The Psychology of Marital Dissolution
- The Psychology of Marital Dissolution
- January 9, 2008
- Area(s) of Practice:
- Family Law
The wide range of emotions experienced at divorce are often exacerbated by our complex and sometimes intimidating legal system. Anger, confusion, sadness, disappointment, resentment, frustration and relief are all justified feelings that easily turn into helplessness as a result of not knowing what steps to take once the decision to divorce has been made. Worse yet is the tendency for that helplessness to turn into avoidance, sending one spiraling down a path of inaction that can lead to dissatisfactory results.

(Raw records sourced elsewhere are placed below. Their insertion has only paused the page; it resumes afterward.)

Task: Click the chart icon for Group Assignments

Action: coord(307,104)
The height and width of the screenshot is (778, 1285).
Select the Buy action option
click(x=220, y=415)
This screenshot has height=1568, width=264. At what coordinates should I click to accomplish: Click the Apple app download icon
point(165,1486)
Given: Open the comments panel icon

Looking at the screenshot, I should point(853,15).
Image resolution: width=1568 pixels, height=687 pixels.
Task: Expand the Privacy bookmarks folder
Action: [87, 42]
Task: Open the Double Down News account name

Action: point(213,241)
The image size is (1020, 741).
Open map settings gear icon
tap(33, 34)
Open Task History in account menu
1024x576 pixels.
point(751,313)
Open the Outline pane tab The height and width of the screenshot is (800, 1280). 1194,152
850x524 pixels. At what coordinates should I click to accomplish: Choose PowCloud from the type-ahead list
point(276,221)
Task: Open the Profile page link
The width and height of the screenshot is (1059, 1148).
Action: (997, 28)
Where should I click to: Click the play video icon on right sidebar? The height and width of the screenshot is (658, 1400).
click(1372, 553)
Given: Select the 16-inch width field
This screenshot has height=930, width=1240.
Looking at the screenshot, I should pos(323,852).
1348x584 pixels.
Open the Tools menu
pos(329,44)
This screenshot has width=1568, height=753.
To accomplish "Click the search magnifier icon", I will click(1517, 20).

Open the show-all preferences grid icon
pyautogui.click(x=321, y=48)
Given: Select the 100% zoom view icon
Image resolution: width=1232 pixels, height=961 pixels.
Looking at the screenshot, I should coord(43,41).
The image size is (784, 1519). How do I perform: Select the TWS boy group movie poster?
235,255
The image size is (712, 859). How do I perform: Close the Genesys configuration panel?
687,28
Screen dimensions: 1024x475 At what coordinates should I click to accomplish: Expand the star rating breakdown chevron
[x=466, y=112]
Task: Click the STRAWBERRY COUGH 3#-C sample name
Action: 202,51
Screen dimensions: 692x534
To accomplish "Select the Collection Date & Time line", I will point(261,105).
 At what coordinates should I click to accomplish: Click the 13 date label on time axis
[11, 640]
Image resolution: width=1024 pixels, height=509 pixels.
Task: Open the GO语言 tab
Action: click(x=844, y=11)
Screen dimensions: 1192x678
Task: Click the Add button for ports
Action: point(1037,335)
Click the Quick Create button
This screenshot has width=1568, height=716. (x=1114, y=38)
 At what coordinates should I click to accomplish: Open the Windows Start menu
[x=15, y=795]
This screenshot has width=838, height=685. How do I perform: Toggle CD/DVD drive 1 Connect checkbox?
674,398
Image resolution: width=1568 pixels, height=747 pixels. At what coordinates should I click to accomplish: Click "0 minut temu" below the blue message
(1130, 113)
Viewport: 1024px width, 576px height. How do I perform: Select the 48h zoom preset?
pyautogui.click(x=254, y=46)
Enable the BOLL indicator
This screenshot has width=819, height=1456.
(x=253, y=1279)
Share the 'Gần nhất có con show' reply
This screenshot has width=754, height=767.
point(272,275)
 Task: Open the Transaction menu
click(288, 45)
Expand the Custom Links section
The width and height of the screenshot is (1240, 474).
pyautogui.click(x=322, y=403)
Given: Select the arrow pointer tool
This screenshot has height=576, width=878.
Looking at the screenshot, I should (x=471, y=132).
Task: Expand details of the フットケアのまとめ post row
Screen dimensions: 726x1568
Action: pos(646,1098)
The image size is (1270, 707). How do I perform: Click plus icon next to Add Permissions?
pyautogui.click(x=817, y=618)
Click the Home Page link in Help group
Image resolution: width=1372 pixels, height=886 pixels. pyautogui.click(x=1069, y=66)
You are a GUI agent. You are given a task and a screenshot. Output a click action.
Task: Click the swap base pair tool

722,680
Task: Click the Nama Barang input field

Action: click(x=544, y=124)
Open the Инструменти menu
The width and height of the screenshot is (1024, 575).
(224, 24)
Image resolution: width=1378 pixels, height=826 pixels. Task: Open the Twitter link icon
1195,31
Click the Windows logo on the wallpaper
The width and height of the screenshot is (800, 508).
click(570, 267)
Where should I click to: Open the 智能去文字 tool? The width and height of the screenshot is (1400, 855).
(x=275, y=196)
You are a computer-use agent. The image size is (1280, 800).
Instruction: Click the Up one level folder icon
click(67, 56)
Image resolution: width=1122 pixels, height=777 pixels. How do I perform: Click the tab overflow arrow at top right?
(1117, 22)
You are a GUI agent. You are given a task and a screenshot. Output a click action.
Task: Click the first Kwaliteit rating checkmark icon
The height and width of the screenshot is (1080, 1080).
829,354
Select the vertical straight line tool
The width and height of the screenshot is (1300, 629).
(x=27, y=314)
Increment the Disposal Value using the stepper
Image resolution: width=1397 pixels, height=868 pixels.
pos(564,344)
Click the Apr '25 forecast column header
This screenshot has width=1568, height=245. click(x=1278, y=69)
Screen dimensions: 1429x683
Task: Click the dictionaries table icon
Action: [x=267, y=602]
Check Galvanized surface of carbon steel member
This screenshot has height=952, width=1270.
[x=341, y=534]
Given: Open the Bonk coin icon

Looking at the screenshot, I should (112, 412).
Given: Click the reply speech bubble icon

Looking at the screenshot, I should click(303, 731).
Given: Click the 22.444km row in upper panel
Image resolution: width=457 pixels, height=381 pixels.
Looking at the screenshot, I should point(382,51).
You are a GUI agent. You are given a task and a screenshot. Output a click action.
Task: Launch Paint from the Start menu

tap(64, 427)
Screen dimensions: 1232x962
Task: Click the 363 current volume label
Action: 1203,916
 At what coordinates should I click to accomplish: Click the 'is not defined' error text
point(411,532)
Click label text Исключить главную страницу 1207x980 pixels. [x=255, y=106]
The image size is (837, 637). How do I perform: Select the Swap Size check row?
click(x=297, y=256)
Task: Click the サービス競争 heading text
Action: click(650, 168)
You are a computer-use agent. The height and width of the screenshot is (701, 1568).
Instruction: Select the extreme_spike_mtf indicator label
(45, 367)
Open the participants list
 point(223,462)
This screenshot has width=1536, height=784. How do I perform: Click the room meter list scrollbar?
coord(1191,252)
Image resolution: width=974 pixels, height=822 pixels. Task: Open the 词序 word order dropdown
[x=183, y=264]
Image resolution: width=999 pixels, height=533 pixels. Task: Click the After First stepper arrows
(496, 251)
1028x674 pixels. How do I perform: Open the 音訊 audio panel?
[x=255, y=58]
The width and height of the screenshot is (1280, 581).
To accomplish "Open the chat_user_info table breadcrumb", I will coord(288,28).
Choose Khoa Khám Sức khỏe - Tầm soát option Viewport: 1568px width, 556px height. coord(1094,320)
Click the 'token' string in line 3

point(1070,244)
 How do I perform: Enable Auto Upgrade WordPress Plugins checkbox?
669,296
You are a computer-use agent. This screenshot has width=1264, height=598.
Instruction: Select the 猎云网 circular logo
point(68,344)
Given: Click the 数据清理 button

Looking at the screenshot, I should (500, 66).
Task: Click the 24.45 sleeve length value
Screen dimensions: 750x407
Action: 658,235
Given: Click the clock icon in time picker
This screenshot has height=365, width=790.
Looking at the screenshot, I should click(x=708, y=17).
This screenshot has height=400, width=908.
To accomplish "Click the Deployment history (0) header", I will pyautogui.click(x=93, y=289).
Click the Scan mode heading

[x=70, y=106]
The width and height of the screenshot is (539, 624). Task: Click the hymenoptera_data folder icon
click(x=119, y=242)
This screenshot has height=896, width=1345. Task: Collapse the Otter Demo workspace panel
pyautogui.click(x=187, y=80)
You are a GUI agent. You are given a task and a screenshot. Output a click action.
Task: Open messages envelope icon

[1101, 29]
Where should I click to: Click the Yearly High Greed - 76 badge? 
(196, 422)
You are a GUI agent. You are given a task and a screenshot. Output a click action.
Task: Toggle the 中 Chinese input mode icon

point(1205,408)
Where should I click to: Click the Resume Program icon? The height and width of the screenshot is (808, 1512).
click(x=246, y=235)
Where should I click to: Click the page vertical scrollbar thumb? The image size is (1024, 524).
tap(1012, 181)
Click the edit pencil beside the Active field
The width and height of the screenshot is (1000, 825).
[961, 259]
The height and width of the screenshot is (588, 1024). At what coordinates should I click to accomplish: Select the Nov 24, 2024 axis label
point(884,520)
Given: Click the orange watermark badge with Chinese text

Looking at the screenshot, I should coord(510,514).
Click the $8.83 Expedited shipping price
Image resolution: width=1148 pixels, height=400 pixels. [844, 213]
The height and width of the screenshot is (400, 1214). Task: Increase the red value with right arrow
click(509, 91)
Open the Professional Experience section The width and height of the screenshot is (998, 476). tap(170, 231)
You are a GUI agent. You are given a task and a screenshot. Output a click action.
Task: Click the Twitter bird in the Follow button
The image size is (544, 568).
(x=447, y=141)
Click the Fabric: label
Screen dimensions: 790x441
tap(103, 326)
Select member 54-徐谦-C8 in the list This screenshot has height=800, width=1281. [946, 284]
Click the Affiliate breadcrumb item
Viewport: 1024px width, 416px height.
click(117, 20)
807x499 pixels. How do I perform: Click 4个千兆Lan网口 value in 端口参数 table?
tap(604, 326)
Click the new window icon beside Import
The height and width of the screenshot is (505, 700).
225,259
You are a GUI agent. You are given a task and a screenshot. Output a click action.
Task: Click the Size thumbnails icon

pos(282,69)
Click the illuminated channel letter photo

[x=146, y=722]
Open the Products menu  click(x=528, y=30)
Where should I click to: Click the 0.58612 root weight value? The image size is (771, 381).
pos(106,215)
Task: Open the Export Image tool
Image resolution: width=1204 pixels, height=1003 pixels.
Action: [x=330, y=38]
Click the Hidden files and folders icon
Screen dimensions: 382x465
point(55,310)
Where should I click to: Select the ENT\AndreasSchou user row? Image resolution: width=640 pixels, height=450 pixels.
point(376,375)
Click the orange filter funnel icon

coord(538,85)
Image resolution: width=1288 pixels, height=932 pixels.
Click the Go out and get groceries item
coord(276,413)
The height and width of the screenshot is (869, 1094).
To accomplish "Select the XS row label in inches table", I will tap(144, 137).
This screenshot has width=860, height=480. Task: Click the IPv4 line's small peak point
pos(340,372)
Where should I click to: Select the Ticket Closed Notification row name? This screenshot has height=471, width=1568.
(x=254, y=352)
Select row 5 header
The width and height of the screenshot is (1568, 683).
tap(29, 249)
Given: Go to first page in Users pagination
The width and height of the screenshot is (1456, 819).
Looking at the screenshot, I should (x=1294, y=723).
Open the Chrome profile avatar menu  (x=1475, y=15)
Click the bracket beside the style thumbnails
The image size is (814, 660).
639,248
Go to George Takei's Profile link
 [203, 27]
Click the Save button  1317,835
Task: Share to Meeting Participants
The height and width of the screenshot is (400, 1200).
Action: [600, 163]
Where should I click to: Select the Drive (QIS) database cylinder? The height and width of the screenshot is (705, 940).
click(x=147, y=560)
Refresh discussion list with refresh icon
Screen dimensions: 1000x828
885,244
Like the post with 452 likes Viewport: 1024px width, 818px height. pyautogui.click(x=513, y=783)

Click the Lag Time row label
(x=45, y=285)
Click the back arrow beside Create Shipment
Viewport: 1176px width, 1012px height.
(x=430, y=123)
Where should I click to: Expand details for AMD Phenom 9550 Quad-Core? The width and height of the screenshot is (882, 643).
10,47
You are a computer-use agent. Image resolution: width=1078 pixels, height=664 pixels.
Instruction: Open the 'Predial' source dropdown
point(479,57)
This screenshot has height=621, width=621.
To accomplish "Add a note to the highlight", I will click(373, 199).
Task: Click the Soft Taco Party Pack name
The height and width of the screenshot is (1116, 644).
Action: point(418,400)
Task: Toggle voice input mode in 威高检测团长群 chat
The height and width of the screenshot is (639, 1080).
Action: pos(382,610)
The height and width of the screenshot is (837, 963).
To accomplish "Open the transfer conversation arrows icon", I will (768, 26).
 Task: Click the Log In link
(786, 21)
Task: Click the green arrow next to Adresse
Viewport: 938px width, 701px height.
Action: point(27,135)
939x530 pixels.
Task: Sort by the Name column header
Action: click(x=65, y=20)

The insidious nature of the problem is not the fault of those who find themselves trapped in it. It is human nature to mourn the loss of a relationship into which a great deal has been invested, and natural to feel anxiety over having to confront this loss in a legal context. Perhaps contributing to the tendency towards inaction is the common misconception that there is no need to begin planning for the inevitable legal process until a Complaint for Divorce has been filed. Nothing could be further from the truth. Once a decision to divorce has been made, it is critical to be proactive and retain counsel as soon as the situation allows.
One service that the matrimonial practitioner can provide in the earliest stages of the divorce process is to help confront the myriad emotions and feelings of confusion and helplessness. It is common, if not the norm, for clients to have questions at an initial consultation ranging from their most personal concerns to sophisticated issues of law, finances and their rights. Taking the first steps towards having these questions answered lifts the shroud of mystery and triggers a sense of relief. It is the immediate goal of the matrimonial practitioner to empower clients with the information needed to ease their minds and arm them with the tools necessary to begin the legal divorce process with minimal stress. Obtaining the necessary information and legal advice at the earliest possible stage empowers the client to make informed decisions throughout the process.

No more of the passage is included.